GIVEN DATA:
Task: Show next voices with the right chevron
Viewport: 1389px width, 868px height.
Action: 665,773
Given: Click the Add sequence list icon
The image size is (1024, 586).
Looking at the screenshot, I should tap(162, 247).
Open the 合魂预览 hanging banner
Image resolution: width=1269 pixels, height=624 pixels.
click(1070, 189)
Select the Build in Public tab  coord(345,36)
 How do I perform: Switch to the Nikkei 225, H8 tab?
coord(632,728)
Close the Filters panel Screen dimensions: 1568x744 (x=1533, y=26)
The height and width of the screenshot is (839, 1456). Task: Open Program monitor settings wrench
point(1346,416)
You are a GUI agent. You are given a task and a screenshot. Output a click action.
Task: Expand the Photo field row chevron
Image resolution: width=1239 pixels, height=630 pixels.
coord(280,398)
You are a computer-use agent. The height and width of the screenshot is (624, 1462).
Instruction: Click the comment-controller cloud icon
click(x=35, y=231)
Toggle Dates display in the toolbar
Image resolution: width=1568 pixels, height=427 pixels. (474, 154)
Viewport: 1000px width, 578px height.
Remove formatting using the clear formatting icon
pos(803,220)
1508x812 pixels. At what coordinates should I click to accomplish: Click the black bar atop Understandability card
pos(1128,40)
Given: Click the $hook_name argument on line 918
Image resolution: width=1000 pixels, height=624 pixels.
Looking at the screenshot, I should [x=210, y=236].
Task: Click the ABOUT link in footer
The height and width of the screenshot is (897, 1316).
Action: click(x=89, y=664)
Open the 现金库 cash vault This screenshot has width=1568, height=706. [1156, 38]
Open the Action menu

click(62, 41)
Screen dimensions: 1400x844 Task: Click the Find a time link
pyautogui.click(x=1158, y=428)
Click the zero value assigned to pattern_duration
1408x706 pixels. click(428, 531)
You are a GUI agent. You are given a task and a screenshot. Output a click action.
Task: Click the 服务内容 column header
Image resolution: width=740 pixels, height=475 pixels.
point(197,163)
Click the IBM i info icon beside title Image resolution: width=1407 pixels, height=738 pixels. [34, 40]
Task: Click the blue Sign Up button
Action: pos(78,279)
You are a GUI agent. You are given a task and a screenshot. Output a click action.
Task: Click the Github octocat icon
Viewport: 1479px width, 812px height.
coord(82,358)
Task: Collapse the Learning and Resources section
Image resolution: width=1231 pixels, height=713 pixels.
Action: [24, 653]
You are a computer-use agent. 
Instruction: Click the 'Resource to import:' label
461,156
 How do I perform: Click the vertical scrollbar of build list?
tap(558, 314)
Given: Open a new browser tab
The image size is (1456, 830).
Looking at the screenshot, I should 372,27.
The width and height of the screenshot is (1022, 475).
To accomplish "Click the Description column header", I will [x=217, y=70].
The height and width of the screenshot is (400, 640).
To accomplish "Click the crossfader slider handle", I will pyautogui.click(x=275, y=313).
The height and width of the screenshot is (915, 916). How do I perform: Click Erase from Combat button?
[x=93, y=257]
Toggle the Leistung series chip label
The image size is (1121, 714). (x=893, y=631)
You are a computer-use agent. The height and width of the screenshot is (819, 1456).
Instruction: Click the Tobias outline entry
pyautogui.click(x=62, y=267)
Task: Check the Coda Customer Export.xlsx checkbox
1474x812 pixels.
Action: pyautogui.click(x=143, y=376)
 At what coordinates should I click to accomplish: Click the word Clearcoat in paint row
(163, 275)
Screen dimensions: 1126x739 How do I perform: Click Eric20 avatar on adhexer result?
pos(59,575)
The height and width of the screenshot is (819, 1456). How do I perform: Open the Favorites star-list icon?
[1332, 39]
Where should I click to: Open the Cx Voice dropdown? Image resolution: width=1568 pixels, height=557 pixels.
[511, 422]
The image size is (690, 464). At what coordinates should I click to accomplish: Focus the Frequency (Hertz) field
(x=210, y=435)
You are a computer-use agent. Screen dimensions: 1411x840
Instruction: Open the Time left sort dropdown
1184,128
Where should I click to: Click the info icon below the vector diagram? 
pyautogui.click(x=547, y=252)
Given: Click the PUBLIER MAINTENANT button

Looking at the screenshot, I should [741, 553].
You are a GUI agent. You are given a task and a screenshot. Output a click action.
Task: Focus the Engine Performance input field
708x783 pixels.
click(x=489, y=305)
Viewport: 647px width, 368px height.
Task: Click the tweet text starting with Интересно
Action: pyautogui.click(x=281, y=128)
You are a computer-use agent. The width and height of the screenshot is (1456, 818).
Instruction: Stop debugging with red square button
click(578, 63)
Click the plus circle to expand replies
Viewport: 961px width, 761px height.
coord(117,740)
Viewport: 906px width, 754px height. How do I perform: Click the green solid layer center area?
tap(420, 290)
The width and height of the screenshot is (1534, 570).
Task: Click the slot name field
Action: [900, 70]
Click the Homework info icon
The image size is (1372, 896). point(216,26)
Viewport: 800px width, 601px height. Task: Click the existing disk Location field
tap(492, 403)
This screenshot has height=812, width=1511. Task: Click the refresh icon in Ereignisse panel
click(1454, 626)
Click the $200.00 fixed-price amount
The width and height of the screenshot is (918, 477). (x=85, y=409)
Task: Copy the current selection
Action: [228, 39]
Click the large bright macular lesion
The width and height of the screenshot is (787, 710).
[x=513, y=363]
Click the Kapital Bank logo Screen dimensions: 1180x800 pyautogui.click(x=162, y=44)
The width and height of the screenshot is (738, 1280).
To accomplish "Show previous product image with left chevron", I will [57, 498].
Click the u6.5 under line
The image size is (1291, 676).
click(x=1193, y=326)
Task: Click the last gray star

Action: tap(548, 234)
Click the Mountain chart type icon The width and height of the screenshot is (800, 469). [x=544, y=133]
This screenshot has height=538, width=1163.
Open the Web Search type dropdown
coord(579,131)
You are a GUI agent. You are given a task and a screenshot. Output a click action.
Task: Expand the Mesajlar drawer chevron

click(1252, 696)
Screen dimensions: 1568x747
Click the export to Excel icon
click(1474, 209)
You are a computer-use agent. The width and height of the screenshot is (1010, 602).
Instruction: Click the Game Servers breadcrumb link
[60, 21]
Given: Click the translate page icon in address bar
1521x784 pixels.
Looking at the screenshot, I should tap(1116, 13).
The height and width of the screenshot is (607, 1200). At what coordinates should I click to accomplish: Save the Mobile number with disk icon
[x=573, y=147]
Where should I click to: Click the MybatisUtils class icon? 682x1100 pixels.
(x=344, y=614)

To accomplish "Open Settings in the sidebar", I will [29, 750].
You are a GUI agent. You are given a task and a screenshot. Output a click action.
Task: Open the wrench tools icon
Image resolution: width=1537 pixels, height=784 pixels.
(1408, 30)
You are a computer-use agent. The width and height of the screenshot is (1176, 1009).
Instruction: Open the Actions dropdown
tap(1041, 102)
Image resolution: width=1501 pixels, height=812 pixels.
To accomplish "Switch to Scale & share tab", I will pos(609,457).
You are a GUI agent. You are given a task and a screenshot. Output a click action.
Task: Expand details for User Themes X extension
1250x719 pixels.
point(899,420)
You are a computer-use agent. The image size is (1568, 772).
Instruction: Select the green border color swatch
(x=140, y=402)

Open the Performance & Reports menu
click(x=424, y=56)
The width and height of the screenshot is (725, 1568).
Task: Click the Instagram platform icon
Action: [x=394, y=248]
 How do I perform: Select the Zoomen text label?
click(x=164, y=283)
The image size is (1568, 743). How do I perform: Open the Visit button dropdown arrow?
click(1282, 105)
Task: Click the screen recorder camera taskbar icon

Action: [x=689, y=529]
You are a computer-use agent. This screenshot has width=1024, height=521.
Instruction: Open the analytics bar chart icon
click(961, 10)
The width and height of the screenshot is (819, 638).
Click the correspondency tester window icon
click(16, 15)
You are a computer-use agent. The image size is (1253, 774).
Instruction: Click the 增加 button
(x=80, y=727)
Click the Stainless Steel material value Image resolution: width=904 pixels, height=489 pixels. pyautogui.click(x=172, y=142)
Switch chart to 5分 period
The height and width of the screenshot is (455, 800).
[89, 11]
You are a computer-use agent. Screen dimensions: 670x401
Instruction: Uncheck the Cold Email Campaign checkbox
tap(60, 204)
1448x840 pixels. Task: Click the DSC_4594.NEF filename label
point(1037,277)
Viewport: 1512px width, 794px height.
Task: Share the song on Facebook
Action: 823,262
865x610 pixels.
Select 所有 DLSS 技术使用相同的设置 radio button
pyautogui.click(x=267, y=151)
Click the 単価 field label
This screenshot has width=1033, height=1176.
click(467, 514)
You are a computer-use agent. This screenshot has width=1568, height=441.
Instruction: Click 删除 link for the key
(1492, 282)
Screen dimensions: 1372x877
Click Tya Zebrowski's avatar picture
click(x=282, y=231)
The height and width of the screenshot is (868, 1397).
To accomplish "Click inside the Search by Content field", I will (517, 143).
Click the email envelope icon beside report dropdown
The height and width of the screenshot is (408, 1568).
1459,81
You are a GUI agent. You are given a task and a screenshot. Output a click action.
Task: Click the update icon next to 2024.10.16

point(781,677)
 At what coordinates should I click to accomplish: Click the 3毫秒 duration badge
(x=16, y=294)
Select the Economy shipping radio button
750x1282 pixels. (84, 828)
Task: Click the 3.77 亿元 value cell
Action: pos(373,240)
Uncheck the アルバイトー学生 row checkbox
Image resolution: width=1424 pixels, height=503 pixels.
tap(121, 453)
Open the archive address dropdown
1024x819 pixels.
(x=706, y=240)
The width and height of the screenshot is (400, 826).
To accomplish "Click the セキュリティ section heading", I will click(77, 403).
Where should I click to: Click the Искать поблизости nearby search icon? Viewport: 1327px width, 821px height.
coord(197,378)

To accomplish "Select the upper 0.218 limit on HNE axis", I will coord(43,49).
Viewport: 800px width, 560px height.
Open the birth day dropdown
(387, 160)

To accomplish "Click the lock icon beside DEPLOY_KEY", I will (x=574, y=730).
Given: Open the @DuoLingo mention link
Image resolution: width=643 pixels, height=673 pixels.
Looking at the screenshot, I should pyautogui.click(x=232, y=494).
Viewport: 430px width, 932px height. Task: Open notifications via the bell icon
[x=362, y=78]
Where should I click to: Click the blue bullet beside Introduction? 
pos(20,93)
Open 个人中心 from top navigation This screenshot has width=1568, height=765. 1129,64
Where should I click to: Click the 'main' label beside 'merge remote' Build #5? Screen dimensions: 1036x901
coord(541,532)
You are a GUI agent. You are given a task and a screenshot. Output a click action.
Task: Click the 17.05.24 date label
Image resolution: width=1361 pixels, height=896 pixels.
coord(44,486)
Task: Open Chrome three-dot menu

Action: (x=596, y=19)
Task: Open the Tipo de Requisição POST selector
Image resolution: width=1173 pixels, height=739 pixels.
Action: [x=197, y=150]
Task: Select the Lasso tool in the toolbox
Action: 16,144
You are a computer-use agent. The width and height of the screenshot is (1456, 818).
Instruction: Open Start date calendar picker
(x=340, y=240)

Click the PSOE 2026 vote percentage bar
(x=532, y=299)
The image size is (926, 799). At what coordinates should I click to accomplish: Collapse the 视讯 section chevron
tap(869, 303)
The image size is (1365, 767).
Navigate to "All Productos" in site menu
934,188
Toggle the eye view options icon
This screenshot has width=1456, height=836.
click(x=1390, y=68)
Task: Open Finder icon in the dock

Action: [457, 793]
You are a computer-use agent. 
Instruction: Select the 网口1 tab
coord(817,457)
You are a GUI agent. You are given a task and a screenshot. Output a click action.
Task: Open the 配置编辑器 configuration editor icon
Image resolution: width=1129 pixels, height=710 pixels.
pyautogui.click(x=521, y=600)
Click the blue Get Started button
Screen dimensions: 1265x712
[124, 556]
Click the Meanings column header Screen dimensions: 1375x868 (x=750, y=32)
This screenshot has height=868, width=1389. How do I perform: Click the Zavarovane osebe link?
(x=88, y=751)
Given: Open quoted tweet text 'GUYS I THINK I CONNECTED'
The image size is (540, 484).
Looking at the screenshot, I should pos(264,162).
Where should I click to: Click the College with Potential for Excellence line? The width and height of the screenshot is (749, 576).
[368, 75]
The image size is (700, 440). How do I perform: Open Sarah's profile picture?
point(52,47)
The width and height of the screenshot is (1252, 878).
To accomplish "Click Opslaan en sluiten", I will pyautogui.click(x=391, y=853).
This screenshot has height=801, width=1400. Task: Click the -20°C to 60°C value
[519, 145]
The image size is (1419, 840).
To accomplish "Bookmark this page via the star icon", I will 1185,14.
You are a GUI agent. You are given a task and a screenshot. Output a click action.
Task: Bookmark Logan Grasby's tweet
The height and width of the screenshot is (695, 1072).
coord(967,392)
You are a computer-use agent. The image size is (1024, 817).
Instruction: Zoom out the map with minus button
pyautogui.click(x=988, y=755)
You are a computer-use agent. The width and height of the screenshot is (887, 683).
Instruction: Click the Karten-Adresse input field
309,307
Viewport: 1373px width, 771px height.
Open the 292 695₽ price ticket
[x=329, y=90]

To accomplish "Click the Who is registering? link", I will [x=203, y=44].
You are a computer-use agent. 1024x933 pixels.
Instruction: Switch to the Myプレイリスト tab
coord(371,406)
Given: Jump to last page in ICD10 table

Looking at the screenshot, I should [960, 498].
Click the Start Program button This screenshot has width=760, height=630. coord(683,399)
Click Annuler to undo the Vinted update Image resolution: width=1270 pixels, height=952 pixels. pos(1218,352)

REQUIRED TASK: Please put everything from the start of the material down to the line containing "point(1346,416)", inclusive, into a JSON list of strings with one string per line and no blank lines.

SOLUTION:
[
  "Task: Show next voices with the right chevron",
  "Viewport: 1389px width, 868px height.",
  "Action: 665,773",
  "Given: Click the Add sequence list icon",
  "The image size is (1024, 586).",
  "Looking at the screenshot, I should tap(162, 247).",
  "Open the 合魂预览 hanging banner",
  "Image resolution: width=1269 pixels, height=624 pixels.",
  "click(1070, 189)",
  "Select the Build in Public tab  coord(345,36)",
  " How do I perform: Switch to the Nikkei 225, H8 tab?",
  "coord(632,728)",
  "Close the Filters panel Screen dimensions: 1568x744 (x=1533, y=26)",
  "The height and width of the screenshot is (839, 1456). Task: Open Program monitor settings wrench",
  "point(1346,416)"
]